Sharon, careless, careless. I don't remember who I was responding to, probably more to myself (thinking out loud).

I removed the quote. I THINK I saw something else and clicked on the wrong post, and I was making a rather light-hearted response anyway.

But I do think, in general, men tend to be more stubborn about asking directions or following them. 

G


----------



## te gato

Sharon said:
			
		

> I think I have heard it as "visual-spatial skills" and the hyphen might be in error. A person who has good visual/spatial skills is more able to think three dimensionally, they can "build" things in their head, so to speak. These people are the ones that can _look_ at the space available and just _know_ that the bookcase will fit there, as opposed to the people that have to measure. These are the people that know almost instinctively how to tilt the couch so that it will fit in the door, as opposed to the ones who have to turn it, because it wouldn't fit the first time.
> 
> I can read a map!
> (I'm not so good with couches.)


Hey Sharon;

I can look at a space and tell you if it is going to fit..I can read a map..and I can tell you how to tip the couch..all while eating chocolate..so what does that make me???  

te gato


----------



## gaer

te gato said:
			
		

> Hey Sharon;
> 
> I can look at a space and tell you if it is going to fit..I can read a map..and I can tell you how to tip the couch..all while eating chocolate..so what does that make me???
> 
> te gato


I can figure out why our system of using leap years takes several thousand years before it will cause an error of one day long before I can figure out if a couch will fit.


----------



## garryknight

Everness said:
			
		

> By the way, did anyone read the book or watch the movie "Like Water for Chocolate"?

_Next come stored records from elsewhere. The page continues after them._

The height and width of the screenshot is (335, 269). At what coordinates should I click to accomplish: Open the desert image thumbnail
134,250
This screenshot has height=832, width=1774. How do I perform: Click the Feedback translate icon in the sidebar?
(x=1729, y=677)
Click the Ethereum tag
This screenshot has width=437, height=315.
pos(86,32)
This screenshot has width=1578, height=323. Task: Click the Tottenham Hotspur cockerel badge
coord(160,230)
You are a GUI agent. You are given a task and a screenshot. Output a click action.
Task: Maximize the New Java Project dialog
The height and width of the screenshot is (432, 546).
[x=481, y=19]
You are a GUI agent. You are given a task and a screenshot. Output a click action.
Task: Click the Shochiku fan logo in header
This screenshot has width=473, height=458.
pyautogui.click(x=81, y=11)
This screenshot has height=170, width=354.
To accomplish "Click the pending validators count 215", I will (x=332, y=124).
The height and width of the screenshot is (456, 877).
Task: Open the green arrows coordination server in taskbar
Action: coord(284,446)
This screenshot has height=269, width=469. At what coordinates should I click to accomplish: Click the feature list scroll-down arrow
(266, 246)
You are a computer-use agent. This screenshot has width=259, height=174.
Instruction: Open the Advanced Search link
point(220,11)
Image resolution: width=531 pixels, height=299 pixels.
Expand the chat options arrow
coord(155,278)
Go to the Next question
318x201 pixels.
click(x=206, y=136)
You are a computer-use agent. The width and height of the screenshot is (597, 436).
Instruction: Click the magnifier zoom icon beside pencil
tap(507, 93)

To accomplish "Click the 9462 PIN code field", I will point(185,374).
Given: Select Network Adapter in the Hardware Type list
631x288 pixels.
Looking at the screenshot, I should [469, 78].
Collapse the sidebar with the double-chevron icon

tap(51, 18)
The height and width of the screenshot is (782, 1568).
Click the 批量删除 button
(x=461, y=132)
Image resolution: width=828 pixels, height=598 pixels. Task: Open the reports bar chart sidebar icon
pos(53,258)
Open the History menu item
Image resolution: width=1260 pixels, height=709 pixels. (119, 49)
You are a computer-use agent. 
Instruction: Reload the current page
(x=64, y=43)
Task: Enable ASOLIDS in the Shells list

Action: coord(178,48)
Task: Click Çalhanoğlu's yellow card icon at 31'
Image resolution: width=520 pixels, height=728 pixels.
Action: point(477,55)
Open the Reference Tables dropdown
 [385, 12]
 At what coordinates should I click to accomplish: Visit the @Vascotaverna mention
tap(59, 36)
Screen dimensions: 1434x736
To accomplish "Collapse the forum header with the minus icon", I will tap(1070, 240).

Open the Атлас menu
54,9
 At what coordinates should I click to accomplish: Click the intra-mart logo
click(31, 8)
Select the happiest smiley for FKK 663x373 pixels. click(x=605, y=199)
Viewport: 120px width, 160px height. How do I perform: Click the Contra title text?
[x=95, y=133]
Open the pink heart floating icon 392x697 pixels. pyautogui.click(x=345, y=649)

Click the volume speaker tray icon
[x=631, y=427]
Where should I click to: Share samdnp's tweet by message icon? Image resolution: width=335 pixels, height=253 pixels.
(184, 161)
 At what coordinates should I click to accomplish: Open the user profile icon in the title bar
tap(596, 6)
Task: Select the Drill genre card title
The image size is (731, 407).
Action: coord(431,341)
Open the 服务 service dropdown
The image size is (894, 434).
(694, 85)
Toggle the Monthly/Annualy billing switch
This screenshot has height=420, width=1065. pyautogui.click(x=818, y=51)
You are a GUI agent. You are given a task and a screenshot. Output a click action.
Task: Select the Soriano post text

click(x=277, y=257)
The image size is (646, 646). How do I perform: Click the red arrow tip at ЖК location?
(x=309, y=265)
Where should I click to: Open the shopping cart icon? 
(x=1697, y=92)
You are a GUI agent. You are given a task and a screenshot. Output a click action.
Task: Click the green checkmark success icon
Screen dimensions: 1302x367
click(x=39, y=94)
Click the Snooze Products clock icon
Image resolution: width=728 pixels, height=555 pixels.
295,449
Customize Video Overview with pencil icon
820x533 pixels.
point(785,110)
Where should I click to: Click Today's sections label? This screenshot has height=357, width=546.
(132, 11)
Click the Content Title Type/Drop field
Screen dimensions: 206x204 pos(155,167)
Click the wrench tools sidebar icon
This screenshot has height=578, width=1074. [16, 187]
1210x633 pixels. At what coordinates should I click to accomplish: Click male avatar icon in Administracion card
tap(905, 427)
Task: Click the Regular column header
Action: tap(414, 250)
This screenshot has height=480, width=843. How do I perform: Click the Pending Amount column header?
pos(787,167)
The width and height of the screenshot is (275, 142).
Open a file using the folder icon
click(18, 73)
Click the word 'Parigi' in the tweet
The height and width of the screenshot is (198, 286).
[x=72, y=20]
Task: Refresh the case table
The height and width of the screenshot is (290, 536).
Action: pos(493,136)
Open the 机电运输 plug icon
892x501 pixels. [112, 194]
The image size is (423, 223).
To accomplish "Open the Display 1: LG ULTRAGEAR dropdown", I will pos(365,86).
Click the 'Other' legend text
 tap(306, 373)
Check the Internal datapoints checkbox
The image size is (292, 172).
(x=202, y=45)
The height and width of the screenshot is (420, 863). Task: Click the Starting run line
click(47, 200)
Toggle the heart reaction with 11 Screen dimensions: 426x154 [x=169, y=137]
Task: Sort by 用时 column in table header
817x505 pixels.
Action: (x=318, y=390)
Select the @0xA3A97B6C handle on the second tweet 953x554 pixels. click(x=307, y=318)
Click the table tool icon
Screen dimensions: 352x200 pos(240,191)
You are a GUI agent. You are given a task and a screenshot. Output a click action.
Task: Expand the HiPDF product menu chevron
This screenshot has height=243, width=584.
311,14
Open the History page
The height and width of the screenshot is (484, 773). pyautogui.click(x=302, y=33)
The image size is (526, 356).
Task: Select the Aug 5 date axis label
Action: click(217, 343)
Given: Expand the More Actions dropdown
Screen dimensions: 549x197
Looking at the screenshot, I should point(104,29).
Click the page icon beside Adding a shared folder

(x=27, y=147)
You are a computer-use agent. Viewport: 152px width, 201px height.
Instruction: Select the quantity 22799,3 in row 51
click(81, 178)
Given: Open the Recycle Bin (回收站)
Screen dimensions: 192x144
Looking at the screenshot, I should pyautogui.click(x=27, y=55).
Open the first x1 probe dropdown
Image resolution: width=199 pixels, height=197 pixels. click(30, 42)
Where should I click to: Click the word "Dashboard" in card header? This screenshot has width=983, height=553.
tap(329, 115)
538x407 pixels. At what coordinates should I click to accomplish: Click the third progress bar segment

As Art mentioned, one of our esteemed foreros (Masood, if I remember correctly) has been posting requests for help with translating parts of it. But was the title literally translated as 'Like Water For Chocolate'? I would have thought 'Boiling Mad' would have been a better translation.


----------



## mzsweeett

This little statement by one of my siblings sums up a lot I think.....

I am passing this on to you because it has definitely worked for me, and at this time of year we all could use a little calm.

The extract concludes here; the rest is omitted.